Power utility PPC’s market share was down to 67.7 percent in June from 73.5 percent a year earlier, but still remains a long way off the 50 percent target by the end of 2020, the report’s authors noted.
Special offers from independent electricity suppliers for consumers have intensified the level of market competition, the Brussels report noted.
The ability of consumers to pay electricity bills has been impacted by the pandemic, subsequently leading to an increase in the number of supply-cut orders, and also prompting PPC to securitize unpaid receivables, the report pointed out.
Wholesale electricity prices in Greece are among the EU’s highest but have dropped in the first half, the report noted.
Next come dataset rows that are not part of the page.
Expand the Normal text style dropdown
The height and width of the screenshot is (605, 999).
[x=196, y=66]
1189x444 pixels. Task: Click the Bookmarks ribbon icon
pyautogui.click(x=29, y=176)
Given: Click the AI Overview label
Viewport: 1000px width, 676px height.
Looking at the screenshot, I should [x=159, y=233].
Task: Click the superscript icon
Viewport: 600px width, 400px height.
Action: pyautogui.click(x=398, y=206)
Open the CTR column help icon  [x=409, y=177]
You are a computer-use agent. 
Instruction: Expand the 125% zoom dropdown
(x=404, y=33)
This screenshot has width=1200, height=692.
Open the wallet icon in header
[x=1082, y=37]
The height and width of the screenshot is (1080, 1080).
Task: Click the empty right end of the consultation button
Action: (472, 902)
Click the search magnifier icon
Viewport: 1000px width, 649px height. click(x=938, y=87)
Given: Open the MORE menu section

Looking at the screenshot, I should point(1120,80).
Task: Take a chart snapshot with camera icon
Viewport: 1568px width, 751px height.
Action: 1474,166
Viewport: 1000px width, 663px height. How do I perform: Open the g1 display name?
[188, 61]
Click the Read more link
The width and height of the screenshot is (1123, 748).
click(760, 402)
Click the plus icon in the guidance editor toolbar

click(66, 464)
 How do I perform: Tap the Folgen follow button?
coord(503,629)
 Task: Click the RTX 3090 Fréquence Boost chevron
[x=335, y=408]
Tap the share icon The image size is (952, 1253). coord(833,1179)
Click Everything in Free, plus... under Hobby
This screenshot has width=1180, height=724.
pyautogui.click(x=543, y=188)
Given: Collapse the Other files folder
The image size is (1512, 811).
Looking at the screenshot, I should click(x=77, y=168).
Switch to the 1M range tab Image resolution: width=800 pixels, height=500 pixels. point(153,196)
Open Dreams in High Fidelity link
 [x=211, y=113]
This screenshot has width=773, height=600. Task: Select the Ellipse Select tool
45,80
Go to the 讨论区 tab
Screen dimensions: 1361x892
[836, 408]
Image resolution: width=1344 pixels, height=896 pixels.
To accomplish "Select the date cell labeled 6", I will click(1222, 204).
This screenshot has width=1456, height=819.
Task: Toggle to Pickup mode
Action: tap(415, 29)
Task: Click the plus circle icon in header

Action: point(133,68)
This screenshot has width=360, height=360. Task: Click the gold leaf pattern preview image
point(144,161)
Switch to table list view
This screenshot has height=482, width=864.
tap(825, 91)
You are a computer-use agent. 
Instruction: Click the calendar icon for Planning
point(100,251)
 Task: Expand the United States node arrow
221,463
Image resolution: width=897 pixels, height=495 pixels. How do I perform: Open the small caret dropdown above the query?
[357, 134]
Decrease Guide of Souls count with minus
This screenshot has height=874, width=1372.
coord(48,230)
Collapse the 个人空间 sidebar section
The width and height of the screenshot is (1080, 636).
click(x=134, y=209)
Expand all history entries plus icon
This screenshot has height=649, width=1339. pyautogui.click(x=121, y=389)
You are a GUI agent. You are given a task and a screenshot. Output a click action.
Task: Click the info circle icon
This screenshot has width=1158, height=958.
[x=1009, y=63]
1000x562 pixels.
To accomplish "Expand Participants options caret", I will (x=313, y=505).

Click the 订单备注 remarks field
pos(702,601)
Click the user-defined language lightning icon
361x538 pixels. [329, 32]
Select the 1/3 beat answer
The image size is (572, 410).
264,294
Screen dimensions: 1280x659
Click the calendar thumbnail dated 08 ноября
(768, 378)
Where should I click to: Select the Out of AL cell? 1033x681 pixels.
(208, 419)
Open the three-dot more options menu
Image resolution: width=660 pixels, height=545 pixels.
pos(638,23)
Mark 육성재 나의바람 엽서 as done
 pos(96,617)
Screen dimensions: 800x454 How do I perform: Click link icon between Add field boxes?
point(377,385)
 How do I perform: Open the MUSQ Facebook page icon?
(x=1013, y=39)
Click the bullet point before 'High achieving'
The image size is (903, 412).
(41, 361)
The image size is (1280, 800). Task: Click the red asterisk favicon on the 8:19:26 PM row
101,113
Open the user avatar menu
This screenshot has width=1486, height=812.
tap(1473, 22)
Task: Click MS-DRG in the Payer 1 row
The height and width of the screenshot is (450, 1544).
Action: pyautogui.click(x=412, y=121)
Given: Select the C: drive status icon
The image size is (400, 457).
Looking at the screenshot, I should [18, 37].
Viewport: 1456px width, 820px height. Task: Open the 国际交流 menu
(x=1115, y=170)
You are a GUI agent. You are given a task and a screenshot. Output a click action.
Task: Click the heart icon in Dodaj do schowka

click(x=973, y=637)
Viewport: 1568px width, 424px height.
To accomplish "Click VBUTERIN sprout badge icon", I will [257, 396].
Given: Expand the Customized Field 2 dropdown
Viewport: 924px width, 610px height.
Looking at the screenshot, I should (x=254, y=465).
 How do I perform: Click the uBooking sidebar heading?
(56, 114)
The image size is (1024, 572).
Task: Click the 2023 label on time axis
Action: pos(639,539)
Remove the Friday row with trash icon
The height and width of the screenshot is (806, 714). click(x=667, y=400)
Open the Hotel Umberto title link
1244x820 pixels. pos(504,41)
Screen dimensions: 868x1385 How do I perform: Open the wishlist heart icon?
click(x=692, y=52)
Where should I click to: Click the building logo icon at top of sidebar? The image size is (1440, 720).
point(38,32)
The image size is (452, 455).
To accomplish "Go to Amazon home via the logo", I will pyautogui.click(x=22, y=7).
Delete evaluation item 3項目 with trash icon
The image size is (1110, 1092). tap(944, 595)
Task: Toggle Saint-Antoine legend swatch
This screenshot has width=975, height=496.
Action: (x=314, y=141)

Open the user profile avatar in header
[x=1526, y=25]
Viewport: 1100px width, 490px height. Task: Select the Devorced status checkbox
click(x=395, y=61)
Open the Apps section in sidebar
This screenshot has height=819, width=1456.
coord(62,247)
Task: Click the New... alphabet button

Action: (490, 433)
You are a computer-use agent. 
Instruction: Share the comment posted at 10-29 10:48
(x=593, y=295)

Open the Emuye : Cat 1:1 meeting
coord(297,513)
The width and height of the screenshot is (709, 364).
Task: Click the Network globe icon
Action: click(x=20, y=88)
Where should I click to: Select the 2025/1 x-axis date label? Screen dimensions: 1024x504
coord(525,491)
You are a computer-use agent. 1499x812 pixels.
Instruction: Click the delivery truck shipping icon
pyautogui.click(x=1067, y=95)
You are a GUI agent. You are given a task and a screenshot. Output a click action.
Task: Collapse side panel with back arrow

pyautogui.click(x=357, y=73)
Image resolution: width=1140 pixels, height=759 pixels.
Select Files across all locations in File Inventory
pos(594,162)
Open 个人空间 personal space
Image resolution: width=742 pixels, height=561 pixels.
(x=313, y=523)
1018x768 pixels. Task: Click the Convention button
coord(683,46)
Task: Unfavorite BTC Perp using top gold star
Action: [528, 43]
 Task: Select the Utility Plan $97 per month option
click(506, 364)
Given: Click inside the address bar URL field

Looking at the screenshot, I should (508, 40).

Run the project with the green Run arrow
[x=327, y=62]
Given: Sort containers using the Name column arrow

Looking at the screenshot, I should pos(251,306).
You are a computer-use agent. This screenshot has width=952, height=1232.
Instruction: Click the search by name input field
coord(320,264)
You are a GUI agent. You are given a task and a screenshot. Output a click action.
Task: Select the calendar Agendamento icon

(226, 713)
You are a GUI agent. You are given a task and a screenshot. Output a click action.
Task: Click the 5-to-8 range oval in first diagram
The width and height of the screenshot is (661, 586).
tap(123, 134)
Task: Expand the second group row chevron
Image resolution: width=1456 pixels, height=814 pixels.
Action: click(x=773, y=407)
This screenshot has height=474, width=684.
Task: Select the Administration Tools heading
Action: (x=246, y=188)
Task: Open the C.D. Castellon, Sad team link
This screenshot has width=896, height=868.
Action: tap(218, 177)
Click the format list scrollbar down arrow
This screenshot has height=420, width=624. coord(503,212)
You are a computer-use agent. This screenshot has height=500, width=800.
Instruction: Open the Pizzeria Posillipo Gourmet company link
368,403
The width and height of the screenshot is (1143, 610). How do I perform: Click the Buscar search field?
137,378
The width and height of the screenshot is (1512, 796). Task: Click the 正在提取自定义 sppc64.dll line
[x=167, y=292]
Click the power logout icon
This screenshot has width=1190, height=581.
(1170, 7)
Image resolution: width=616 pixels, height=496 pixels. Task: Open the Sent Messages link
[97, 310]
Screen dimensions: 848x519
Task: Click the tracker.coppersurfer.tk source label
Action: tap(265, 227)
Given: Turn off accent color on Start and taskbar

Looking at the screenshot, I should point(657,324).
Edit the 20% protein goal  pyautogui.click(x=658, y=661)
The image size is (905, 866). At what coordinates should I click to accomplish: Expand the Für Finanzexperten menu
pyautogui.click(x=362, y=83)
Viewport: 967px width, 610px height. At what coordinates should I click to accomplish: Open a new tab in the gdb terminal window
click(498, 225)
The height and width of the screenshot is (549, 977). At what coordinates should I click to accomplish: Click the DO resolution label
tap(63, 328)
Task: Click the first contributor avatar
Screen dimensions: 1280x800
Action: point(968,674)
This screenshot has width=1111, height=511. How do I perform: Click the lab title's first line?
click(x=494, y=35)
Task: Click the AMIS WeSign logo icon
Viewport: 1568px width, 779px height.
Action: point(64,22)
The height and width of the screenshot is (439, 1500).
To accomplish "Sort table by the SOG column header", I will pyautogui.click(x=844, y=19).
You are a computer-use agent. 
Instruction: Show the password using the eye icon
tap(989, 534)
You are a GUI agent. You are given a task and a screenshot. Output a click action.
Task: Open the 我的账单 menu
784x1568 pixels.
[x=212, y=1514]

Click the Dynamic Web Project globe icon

Its authors anticipate a further wholesale electricity price reduction as the country’s energy mix is transformed by the withdrawal of lignite-fired power stations and entry of other energy-generating fuels, such as natural gas.
Retail electricity prices are among the lowest in the EU, the report added.
It issued a warning on the RES special account deficit, noting this is a concern for the future of the renewable energy market. The report attributed the deficit to the pandemic, which has lowered electricity prices and reduced RES special account cash inflow. The report acknowledged that DAPEEP, the RES market operator, is revising its formula to achieve a balanced account in the short and long terms.
The target model’s implementation, expected November 1, represents a significant step in the completion of the domestic electricity market’s transformation, the report stressed, making note of delays, once again attributed to the pandemic.
The report was particularly favorable on Greece’s decarbonization and electromobility efforts.